In discussion with my offspring it seems that they are keen to keep any feelings of disappointment, or recognition of failure, away from children for a long as possible. Games are organised so that everyone wins and all get prizes, the belief is that this strategy will aid self-confidence and self-esteem by avoiding damaging early criticism. But is this the case?

Self-esteem arises from our awareness of our talents. It is recognition of our worth based on our achievements. Any self-esteem gained through empty praise of unremarkable actions is surely false. An ego based on such flimsy foundations would indeed be weak. The stimulus of praise to guide us to achieve will be missing and it might prove difficult for children to know how to aim their endeavours.

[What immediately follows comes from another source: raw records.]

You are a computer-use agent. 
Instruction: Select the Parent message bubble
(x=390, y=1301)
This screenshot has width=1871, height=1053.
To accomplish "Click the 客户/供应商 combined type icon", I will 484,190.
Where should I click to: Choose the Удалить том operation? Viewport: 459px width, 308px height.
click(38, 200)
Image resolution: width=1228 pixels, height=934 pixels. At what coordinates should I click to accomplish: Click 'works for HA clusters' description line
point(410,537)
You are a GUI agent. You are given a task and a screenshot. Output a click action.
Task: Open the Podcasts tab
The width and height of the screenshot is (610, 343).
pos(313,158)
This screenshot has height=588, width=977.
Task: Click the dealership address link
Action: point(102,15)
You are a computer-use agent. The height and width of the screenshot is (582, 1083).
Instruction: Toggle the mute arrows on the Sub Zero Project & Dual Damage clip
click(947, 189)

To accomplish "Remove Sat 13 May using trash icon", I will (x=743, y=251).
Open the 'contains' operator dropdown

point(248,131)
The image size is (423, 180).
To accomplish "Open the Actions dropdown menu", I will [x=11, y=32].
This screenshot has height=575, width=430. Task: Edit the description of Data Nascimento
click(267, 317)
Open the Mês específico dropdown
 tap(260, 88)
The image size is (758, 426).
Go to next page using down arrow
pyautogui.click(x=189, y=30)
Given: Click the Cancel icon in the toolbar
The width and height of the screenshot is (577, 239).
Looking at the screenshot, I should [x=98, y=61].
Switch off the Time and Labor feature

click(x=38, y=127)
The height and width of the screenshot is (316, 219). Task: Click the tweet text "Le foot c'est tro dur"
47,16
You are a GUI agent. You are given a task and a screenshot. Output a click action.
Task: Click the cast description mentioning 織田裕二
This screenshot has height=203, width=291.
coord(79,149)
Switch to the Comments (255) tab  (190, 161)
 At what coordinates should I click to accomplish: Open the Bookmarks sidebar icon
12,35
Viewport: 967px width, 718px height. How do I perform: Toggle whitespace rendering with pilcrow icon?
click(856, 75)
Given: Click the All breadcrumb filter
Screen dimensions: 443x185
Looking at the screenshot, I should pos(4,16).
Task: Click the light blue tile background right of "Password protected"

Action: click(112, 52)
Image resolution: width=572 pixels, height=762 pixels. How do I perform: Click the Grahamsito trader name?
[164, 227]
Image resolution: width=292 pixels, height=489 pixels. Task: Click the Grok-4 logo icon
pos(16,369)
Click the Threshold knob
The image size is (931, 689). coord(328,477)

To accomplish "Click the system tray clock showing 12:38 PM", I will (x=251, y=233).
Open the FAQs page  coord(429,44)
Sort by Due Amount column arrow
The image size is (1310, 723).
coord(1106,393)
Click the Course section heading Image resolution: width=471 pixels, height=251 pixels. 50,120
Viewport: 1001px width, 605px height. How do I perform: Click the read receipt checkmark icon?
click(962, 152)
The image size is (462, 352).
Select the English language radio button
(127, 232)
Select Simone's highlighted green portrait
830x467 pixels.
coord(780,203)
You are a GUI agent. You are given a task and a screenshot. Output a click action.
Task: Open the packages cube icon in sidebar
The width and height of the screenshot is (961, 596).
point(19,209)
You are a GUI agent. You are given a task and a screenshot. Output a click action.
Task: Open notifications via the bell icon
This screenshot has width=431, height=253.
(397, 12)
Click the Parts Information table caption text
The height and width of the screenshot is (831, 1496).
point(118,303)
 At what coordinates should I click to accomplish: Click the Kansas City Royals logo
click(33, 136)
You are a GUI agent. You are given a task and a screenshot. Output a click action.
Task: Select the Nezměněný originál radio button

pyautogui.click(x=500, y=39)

The absence of the experience of failure will also mean that the child misses out on a vital corrective experience.Wisdom is created by experience, we need to know what fails so that we can avoid mistakes in future.  Since the ancient Greeks we have know that we need to try things in which we fail in order to develop :-

“Zeus, who guided mortals to be wise,
has established his fixed law—
wisdom comes through suffering.
Trouble, with its memories of pain,
drips in our hearts as we try to sleep,
so men against their will
learn to practice moderation.
Favours come to us from gods
seated on their solemn thrones—
such grace is harsh and violent.”

Aeshylus

and this is echoed in the maxim “Anyone who has never made a mistake has never tried anything new.” (Albert Einstein)

So far, I think most people would agree with me about the usefulness of the corrective effects of failure. But I feel that there is another wider reason we need to be able to compete and to learn what it is like to fail.  When we compete and win we learn about areas in which our skills excel, we learn which skills we possess in which me might take some pride and our confidence and esteem are bolstered as a consequence.

When we fail we learn another vital lesson, we learn that others may be better than us. They may be smarter, faster, stronger or wittier than we are. It is important to recognise this.  We are born egocentric and self-centred we need to learn that others are separate and equal characters. We need to know that in some areas other people may surpass us and that we are not the unique focus of the world. It is this balance of aiming for self-actualisation while at the same time respecting the autonomy and equality of others which allows us to develop fulfilling relationship in the world and to develop our character. Our individual and collective future depends upon this and I hope we are not undermining our options by these changes.